Who are the people you met at the conference you want to keep in touch with? What is a realistic rhythm for strategically engaging with them? When will your first catch-up call be?
5. Contextualize Everything: The beautiful part about your organization, and why you love what you do, are the people you get to work with. Because every person is different, the organizations they make up are unique and different. One of the most important things I think you can take away from this blog is that just because it worked somewhere else does not mean it will work in your context. As leaders, one of the most important things we have to do is contextualize everything for our people and our organization. Behind everything, you learned HOW to do has a WHY. Your job is now to figure out HOW to tackle the WHY in your context.
What are the WHYs you want to tackle? HOW will you contextualize the strategy for your people and organization?
6. Understand That Some Things May Never Change and It’s Not Your Fault: There may come a point where you have done everything you can do, and the organization does not look any different.

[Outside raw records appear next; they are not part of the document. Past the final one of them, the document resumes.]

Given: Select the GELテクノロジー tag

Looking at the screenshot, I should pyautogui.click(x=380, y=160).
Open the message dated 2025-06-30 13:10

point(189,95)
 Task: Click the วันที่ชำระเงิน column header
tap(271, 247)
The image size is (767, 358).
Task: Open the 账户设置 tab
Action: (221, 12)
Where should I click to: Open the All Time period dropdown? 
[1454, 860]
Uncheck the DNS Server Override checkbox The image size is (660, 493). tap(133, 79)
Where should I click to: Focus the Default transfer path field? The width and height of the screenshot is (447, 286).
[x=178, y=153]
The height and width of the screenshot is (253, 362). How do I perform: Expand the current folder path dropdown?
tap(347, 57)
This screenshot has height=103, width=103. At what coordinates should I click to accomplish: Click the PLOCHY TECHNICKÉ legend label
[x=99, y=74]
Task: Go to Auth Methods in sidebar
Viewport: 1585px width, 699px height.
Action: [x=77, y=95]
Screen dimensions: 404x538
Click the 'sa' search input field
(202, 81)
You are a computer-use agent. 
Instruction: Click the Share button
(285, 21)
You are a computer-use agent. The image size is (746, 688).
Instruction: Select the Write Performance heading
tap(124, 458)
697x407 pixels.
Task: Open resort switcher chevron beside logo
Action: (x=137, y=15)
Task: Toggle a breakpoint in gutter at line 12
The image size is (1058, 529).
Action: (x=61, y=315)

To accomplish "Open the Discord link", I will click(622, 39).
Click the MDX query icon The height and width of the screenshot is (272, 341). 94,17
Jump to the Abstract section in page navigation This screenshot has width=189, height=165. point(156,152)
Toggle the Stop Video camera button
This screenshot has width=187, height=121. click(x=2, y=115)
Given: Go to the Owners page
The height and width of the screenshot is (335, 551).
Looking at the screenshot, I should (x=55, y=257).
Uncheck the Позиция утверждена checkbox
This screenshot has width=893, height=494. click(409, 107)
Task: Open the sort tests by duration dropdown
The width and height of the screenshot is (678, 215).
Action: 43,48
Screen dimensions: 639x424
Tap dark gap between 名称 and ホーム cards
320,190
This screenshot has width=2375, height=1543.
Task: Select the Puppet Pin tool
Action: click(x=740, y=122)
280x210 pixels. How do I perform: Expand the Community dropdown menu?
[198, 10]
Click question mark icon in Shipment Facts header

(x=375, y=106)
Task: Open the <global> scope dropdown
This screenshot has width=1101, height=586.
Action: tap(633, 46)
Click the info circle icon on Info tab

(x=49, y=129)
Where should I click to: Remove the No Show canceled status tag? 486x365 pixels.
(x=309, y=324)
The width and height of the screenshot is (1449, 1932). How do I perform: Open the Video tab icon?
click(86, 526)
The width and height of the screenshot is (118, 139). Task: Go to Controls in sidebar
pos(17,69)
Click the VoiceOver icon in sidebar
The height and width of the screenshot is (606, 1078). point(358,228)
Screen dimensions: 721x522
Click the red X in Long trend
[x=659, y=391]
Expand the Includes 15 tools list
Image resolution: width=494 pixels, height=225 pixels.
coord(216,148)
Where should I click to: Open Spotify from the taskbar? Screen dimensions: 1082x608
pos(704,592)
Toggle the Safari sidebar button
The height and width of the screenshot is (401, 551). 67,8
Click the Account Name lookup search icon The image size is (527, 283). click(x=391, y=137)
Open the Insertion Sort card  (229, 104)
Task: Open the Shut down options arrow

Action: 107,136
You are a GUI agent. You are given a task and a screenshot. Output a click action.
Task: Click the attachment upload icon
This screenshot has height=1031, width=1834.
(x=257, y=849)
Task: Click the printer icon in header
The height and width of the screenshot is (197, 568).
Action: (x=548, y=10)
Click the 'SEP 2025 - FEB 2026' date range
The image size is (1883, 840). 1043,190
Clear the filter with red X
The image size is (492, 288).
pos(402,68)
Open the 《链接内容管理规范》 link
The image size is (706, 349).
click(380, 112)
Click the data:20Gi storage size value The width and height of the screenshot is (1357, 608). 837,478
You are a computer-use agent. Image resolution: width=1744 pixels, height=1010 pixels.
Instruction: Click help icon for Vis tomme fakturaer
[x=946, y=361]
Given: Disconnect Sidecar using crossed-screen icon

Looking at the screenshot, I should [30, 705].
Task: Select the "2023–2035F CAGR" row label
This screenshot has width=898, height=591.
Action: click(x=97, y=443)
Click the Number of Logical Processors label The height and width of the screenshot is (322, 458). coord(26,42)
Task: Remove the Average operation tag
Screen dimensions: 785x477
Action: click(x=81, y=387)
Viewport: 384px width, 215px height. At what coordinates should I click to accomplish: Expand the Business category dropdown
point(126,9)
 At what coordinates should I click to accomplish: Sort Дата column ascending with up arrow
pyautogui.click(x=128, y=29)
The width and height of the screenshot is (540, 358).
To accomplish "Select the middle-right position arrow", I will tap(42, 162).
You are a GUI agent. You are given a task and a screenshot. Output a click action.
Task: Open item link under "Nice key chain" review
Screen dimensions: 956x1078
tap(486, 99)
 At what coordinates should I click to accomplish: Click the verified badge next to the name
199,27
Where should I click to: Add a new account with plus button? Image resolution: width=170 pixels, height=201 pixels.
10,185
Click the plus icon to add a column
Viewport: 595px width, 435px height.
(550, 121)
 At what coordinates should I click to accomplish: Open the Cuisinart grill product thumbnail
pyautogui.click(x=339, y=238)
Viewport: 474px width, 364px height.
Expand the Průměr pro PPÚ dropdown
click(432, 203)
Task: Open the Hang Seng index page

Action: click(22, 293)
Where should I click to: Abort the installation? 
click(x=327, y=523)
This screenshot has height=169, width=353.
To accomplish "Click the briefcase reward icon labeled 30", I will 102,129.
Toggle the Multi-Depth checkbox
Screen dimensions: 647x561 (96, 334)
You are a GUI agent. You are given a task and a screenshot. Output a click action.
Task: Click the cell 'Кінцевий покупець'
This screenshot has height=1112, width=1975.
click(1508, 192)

If this is the case, you must understand YOU DID NOT FAIL! Your organization is bigger than one person or a small group of people, and you can only do so much. If you were faithful in the small things, have led with integrity, and given it everything you can, the lack of change is not on you. The challenge now is you have a decision to make. Can you continue to live and lead within the organization wholeheartedly or is it time to find a new organization that better aligns with your desired future reality?
If you are in the spot, do not go at it alone. Share your experiences, wins, and frustrations with trusted friends/peers outside the organization. Invite them into the experience with you and ask them for wisdom and guidance as you try to discern what is right for you. If you want a complete outside sounding board, I am more than willing to connect and hear your story. I don’t know your business, but I know people and want to see them thrive. Let’s find a time and talk.
Do you have other tips that you would add? Let’s hear them!
If not, I will leave you with one of the things that I told students/leaders over and over again. You are not alone in the journey. I am for you, I am in your corner, and I will be your biggest cheerleader if you will let me. So go and do great things!